Masyarakat di daerah tropis menganggap cuaca dingin nan sejuk jadi tempat yang begitu diidam-idamkan. Andai pun bisa, masyarakat di daerah tropis harus berliburan ke daerah pegunungan walaupun dinginnya tak maksimal dan bila ingin sensasi yang lain, berkunjung ke tanah Eropa jadi magnet yang begitu menggugah itupun bila kantong ini mampu.

Bagi kita, matahari yang menyengat dan buat kulit menghitam adalah hal yang dihindari.

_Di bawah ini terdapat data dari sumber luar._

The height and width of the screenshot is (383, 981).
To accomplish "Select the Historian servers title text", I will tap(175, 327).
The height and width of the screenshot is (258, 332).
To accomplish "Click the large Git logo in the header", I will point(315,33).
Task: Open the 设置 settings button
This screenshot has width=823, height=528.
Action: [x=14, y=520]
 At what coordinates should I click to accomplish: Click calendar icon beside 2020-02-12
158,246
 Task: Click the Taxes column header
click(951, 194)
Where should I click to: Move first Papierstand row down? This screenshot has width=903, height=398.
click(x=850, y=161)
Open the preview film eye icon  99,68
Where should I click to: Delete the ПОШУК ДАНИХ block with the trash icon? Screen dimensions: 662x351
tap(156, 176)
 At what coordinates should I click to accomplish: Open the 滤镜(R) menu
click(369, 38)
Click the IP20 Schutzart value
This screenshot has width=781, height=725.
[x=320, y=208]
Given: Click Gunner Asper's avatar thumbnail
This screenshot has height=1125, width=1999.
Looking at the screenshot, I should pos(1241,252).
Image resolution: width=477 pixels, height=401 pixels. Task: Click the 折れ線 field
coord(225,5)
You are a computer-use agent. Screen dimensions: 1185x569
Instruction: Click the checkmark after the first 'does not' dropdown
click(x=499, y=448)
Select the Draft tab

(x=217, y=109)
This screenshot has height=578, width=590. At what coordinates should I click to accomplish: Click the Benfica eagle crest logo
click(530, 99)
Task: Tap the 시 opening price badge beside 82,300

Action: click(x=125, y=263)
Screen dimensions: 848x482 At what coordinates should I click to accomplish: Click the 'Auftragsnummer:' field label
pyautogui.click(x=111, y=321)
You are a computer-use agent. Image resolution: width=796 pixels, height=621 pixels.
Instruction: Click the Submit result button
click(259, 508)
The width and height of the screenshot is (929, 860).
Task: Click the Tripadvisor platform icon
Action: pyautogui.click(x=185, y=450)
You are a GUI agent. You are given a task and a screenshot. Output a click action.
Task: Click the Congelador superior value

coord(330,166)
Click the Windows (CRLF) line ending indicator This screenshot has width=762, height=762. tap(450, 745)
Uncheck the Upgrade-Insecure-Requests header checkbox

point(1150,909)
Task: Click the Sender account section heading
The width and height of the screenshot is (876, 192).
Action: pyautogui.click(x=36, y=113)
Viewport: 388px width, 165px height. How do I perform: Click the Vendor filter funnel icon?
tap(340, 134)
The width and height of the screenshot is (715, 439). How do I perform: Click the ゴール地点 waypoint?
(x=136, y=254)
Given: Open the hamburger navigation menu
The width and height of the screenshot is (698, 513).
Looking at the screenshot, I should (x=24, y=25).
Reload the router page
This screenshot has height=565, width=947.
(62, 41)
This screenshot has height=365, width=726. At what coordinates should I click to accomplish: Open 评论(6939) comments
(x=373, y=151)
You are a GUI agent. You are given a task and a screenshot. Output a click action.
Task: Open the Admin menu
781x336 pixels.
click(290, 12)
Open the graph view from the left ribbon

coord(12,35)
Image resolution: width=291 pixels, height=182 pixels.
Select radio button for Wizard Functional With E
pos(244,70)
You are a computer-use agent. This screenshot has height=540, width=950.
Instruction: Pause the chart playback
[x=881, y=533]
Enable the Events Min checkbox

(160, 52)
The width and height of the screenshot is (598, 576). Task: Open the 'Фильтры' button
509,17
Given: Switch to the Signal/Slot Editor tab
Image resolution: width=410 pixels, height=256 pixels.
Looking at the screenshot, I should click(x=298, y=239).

Ini menghilangkan perjuangan selama ini memutihkan kulit, tapi bangsa barat menganggap menghitamkan kulit adalah hal yang eksotik dan kulit putih itu hal yang biasa dan menarik. 

Memang cuaca mempengaruhi pola pikir, masyarakat kita suka suhu dingin khas negeri barat namun masyarakat barat berbondong-bondong menghabiskan biaya dan memberi rezeki masyarakat sekitar untuk ke negeri kita hanya untuk berjemur mendapatkan kulit eksotik. Sedangkan kita lebih tertarik sebaliknya, tidak ada yang salah karena itu pembiasaan membuat kita mencari hal yang tak biasa kebalikan dari bangsa barat lakukan.
Cuaca membuat perbedaan selera, segala yang sering dirasakan akan biasa saja namun bila itu jarang ataupun pertama kali jadi begitu bermakna
Seperti hal kebutuhan AC mungkin lahir dari pemikiran kondisi lingkungan setempat yang panas dan seperti itu pula penemu kulkas, penemu merasa cuaca yang panas akan menghasilkan rezeki tak ternilai andai dilakukan inovasi besar. 

Tidak mungkin berharap hanya dari angin sepoi-sepoi semata, maka ditemukanlah kipas angin dan juga AC. Masyarakat di daerah dingin juga melakukan inovasi dengan melakukan gebrakan melalui menemukan Heater (pemanas ruangan) tak cuman mengharapkan tungku pemanas yang boros kayu bakar dan memakan begitu banyak tempat. Cukup saja dengan menggunakan heater.

Perbedaan dan perubahan cuaca tak harus disesali tapi harus disyukuri apa saja yang dihadapi karena segala perubahan menghasilkan ladang rezeki bagi siapa saja yang berpikir dan mau melakukan kreasi dan inovasi. Dan jangan lupa bersyukur karena segala yang kita biasa kita rasakan malah dianggap luar biasa oleh orang lain yang tak pernah merasakan.